Il presidente ha successivamente fatto un passaggio sull'origine vera della crisi e della povertà dilagante che ha suscitato nel pubblico un lungo e commosso applauso: "L'America è una nazione di credenti", perciò ha promesso "noi non ci dimentichiamo facilmente, è così facile dimenticarselo, che la qualità della nostra vita non dipende dal nostro successo materiale ma dal nostro successo spirituale. Ve lo dico da uno che ha avuto successo materiale" ma che sa "che molti di quelli che hanno avuto successo materiale sono miserabili e infelici, mentre conosco molte persone felici con una grande famiglia e una grande fede e che non hanno soldi, almeno non quanto loro".

Trump ha quindi chiarito di conoscere la responsabilità di chi, come lui, ha ottenuto molto nella vita: "Ho avuto la grazia di crescere in una famiglia di cristiani praticanti, mia madre e mio padre mi hanno insegnato che a chi viene dato di più, di più viene chiesto". E qui ha ricordato l'origine dei valori americani, dalla "Bibbia con cui mia madre ci educava da piccoli". Poi, ammettendo che "le persone presenti in questa stanza vengono da background diversi" e che "ciò che ci unisce tutti è la fede nel nostro creatore e la ferma credenza che siamo tutti uguali ai suoi occhi", ha preso le distanze dal materialismo statalista, secondo cui i diritti vengono dal governo: "Non siamo solo carne, sangue e ossa siamo esseri umani con un'anima. La nostra repubblica si è fondata sulle base del fatto che la libertà non è un dono del governo, ma la libertà è un dono di Dio. Eh sì, è stato il grande Thomas Jefferson a dire che "il Dio che ci ha dato la vita, ci ha dato la libertà". Jefferson poi chiede: "Può la libertà di una nazione essere al sicuro quando viene rimossa la convinzione che questa libertà viene da Dio?".

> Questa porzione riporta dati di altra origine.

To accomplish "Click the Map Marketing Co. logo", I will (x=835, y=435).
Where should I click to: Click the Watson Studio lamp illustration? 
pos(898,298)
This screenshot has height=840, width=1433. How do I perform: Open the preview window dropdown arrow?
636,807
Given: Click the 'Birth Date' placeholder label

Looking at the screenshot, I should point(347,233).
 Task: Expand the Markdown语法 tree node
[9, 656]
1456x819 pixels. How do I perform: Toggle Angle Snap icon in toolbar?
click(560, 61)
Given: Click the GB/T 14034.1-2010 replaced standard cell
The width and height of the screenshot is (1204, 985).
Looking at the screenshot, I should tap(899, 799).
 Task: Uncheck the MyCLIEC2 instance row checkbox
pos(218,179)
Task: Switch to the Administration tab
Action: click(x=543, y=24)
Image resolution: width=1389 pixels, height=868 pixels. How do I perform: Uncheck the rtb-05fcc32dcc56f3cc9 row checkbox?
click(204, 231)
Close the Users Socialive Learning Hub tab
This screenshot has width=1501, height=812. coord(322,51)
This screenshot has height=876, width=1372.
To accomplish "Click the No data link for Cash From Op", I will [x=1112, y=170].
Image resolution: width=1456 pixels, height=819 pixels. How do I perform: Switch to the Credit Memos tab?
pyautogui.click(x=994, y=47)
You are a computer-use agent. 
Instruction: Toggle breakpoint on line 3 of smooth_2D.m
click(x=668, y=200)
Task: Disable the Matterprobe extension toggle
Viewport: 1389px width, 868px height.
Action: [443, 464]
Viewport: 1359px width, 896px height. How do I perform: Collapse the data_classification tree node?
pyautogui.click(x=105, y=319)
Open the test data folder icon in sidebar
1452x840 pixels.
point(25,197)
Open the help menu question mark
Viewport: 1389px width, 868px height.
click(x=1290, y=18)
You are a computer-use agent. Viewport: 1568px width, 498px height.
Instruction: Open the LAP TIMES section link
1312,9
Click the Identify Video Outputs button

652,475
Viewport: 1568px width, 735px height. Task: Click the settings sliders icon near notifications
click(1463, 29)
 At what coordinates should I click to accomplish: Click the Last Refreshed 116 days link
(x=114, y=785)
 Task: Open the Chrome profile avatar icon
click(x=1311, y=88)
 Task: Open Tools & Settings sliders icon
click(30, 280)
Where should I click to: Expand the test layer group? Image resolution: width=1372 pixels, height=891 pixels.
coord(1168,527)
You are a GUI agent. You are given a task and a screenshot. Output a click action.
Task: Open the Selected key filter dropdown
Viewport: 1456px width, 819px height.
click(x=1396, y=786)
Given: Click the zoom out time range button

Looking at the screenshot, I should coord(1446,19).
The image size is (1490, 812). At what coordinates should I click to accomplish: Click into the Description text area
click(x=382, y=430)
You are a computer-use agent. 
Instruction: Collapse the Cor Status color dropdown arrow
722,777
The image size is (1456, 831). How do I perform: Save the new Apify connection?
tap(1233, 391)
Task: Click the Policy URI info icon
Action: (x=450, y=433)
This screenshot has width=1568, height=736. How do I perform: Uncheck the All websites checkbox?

LA LIBERTÀ RELIGIOSA È MINACCIATA OVUNQUE
Inoltre, mentre le agenzie riportavano la notizia diffusa da "The Nation", circa un provvedimento federale che tutelerebbe l'obiezione di coscienza, cancellando le norme obamiane che sanzionano quanti si rifiutano di pagare la contraccezione e l'aborto nelle assicurazioni o di allinearsi al pensiero omosessualista, Trump spiegava: "Fra queste libertà c'è quella di professare la fede secondo il proprio credo, questa è la ragione per cui mi sbarazzerò e straccerò integralmente il "Johnson amendment" (emendamento del 1954 che proibisce alle denominazioni e associazioni religiose di appoggiare un candidato politico, di fatto mettendo in pericolo la libertà di intervenire ed esprimersi rispetto alla cosa pubblica) permettendo così ai rappresentati delle fedi di parlare liberamente e senza paura di sanzioni. Lo farò. Ricordatevelo!". Anche perché, "la libertà religiosa è un diritto sacro, ma questo diritto è minacciato ovunque".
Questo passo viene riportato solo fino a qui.